Willys Wochenrückblick: Vom Knistern daheim, ...
 
Willys Wochenrückblick

Vom Knistern daheim, der Chance zum Umdenken und panischen Heimscheißern

Markus Wache
Willy Zwerger
Willy Zwerger

Österreich steht still. Okay, wir dürfen Lebensmittel einkaufen gehen und in die Apotheke, aber das wars dann auch schon wieder. Alle anderen Geschäfte sind genauso geschlossen wie alle Gastronomielokale, Dienstleister, Kindergärten, Schulen, Unis, Parks und Spielplätze. Wir alle sind angehalten daheim zu bleiben, gleichzeitig sollten wir jedwede sozialen Kontakte meiden. Ein Spagat, der im tagtäglichen Coronavirusleben so nicht funktionieren wird, weil man davon ausgehen muss, dass Räume viel zu eng werden und familieninterne Spannungen mehr als nur ein Knistern verursachen werden.
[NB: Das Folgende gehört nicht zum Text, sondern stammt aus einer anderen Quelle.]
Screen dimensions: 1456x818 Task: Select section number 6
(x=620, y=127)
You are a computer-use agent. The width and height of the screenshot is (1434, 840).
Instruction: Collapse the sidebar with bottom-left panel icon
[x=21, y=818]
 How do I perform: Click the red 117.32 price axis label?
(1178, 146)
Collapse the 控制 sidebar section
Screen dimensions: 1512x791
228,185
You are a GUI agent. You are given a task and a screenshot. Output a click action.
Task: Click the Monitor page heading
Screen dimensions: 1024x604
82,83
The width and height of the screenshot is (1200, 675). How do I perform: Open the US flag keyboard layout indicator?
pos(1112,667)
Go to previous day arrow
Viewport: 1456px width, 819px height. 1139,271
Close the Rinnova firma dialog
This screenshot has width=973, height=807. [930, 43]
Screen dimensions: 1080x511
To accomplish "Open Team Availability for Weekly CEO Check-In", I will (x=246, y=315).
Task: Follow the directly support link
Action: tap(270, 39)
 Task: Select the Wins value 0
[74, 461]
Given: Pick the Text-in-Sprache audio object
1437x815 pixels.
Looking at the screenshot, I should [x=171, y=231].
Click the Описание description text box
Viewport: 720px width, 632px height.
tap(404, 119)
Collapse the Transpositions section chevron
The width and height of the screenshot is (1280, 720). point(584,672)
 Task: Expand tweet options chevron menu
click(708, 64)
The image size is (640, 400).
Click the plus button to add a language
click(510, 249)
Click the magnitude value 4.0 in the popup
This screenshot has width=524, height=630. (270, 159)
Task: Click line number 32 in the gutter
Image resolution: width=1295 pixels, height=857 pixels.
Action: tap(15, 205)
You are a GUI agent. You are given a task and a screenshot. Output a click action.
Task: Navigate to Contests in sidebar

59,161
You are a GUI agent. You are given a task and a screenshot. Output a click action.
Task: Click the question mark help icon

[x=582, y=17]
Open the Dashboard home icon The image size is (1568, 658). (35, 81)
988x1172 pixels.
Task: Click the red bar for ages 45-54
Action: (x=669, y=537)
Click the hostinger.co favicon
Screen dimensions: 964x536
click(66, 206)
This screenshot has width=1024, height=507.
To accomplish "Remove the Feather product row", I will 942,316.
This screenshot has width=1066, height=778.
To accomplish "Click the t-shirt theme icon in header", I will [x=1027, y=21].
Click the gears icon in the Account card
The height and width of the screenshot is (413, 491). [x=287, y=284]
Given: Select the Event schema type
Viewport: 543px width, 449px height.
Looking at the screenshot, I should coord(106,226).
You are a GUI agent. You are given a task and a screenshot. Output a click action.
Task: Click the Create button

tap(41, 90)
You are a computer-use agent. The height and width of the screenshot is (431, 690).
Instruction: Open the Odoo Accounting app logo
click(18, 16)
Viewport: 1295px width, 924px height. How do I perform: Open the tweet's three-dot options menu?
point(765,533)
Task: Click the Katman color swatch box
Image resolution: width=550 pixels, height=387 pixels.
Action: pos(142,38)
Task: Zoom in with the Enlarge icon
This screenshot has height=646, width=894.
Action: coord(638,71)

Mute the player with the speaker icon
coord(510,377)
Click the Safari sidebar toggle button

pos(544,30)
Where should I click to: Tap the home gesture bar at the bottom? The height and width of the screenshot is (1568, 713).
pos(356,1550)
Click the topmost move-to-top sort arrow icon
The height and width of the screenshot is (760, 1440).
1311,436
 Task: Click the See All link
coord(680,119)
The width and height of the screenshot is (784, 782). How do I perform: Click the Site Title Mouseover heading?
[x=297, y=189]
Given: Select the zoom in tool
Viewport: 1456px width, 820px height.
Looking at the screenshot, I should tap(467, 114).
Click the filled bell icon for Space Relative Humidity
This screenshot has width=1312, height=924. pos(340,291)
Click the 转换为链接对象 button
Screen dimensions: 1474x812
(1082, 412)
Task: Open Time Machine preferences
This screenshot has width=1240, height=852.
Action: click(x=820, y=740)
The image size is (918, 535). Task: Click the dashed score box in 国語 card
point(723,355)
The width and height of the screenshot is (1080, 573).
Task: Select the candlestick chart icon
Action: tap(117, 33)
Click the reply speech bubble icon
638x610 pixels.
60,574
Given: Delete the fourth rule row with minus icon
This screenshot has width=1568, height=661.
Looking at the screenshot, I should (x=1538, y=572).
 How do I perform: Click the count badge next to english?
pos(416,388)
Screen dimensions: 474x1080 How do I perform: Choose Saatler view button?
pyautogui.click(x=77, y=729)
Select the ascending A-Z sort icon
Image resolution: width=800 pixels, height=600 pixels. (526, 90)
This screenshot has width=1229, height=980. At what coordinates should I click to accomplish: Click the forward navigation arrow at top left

Doch daheim herumsitzen hat auch insofern große Vorteile, weil wir dann endlich einmal Zeit haben, um über viele Dinge nachzudenken. Über unsere Nachbarn zum Beispiel und warum wir alle keinen Kontakt mehr miteinander haben. Über die Tatsache, dass die rohstoff- und produktionsbedingte Abhängigkeit von China keine weise Entscheidung war - günstige Kosten hin oder her. Vielleicht besinnt man sich nun auch endlich wieder dazu, dass das jahrelang vorgegebene Lippenbekenntnis von der Förderung regionaler Produzenten doch die à la Longue bessere Lösung wäre. Und: Wir dürfen vor den Entscheidungen und dem Zusammenhalt der in beiderlei Hinsicht jungen Regierung ruhig auch einmal den Hut ziehen, egal für welche Couleur das individuelle Politikherz schlägt. Denn im Gegensatz zu der weitaus erfahreren Regierung in Deutschland oder Großbritannien gibt es bei uns Maßnahmen, die auch funktionieren. Auch wenn diese manchmal unpopulär und übertrieben scheinen. Aber, wie eingangs bereits erwähnt, spätestens jetzt ist die Zeit zu einem radikalen Umdenken gekommen - auf vielerlei Ebenen.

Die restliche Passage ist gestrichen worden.